We examined this possibility by experiments using echistatin, a disintegrin that potently inhibits ligation of ligands to various integrins. The addition of echistatin to culture media obviously Trichostatin A TSA inhibited morphological change of the chondrocytes after plating. Formation of focal adhesion and assembly of actin filament was strongly prevented by ehistatin. Despite these changes, cell viability was not affected by the presence of echistatin in culture media. Gene expression was then analyzed by quantitative PCR, and echistatin was known to prevent the decline of type II procollagen and aggrecan expression and the induction of type I and type III procollagen expres sion, which occurs in monolayer cultured chondrocytes after plating. Consistent with these results, phosphorylation of ERK and AKT Inhibitors,Modulators,Libraries was obviously reduced by the peptide.
Interestingly, the presence of echistatin in culture media also suppressed the activation of RRAS, which has been shown to be elevated with the progression of dedifferentiation. These results suggest the presence of a certain link between the engage ment of integrins and activation of RRAS in articular chondrocytes. Echistatin Inhibitors,Modulators,Libraries improved quality of matrix synthesized Inhibitors,Modulators,Libraries by articular chondrocytes cultured in pellets In cartilage tissue engineering, regeneration of cartilage matrix may be attempted with autologous chondrocytes. In such a strategy, preservation of chondrocyte phenotype is a key to achieve successful tissue regene ration. Since echistatin has been known to inhibit dedifferentiation of monolayer cultured chondrocytes, we expected that this peptide could improve the quality of matrix synthesized by cultured chondrocytes.

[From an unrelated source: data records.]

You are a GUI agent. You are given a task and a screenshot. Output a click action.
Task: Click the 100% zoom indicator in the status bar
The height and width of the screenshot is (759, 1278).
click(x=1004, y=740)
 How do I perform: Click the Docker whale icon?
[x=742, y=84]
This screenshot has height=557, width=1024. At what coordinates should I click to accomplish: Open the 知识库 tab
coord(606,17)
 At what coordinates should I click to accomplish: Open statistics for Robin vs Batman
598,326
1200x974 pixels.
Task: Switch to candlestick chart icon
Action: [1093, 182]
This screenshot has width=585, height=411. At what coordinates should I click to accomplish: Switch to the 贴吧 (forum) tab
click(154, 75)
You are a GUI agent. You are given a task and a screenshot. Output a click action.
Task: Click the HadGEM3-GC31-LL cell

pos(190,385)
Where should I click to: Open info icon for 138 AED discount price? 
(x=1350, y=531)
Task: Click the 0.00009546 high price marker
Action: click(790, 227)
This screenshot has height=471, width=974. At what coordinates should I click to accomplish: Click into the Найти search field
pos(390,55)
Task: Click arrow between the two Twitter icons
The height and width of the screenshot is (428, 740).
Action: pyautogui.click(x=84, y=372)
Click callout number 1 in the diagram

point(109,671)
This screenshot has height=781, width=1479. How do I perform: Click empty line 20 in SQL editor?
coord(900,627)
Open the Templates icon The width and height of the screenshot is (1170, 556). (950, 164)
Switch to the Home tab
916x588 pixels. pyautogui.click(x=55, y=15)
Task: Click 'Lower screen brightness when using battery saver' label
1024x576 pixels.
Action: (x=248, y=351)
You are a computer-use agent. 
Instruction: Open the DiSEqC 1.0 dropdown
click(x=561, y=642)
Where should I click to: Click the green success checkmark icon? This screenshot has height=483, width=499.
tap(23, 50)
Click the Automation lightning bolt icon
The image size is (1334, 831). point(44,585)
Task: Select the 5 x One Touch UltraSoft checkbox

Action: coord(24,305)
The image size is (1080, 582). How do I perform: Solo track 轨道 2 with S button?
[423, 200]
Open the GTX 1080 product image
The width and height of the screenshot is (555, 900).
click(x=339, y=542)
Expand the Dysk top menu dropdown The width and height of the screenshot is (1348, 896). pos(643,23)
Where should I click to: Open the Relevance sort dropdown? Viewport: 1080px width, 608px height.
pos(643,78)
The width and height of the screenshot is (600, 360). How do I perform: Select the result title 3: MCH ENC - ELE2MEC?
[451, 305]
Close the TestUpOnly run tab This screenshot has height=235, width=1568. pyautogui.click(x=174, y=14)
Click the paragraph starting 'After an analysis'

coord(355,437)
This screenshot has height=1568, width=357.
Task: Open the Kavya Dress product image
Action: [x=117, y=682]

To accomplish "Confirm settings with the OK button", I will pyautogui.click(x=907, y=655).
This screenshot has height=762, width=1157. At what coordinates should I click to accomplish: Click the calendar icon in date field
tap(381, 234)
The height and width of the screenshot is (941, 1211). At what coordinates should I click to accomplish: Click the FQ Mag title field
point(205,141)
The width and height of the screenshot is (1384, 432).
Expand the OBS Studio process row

To examine this possibility, we cultured human articular chondrocytes in pellets for an extended period of 5 compound that inhibits ligation of ligands to vB5 integrin, for comparison. In the pellets cultured without echistatin or CP4715, solid matrix with white and Inhibitors,Modulators,Libraries opaque ap pearance was synthesized by the chondrocytes. In the pellets treated with echistatin, the matrix was much softer and more transparent. These echistatin treated pel lets had a frayed surface and tended to be larger in size, while the control pellets had a smooth surface and were Inhibitors,Modulators,Libraries smaller in diameter. The appearance of CP4715 treated pellets was close to that of the control pellets formed without echistatin, but the matrix tended to be softer and clearer, showing similarities to the echistatin treated pellets. In histology, the echistatin treated pellets were known to contain an abundance of matrix. The matrix was in tensely stained by Alcian blue and Safranin O, but was only weakly immunostained for type inhibitor Abiraterone I collagen.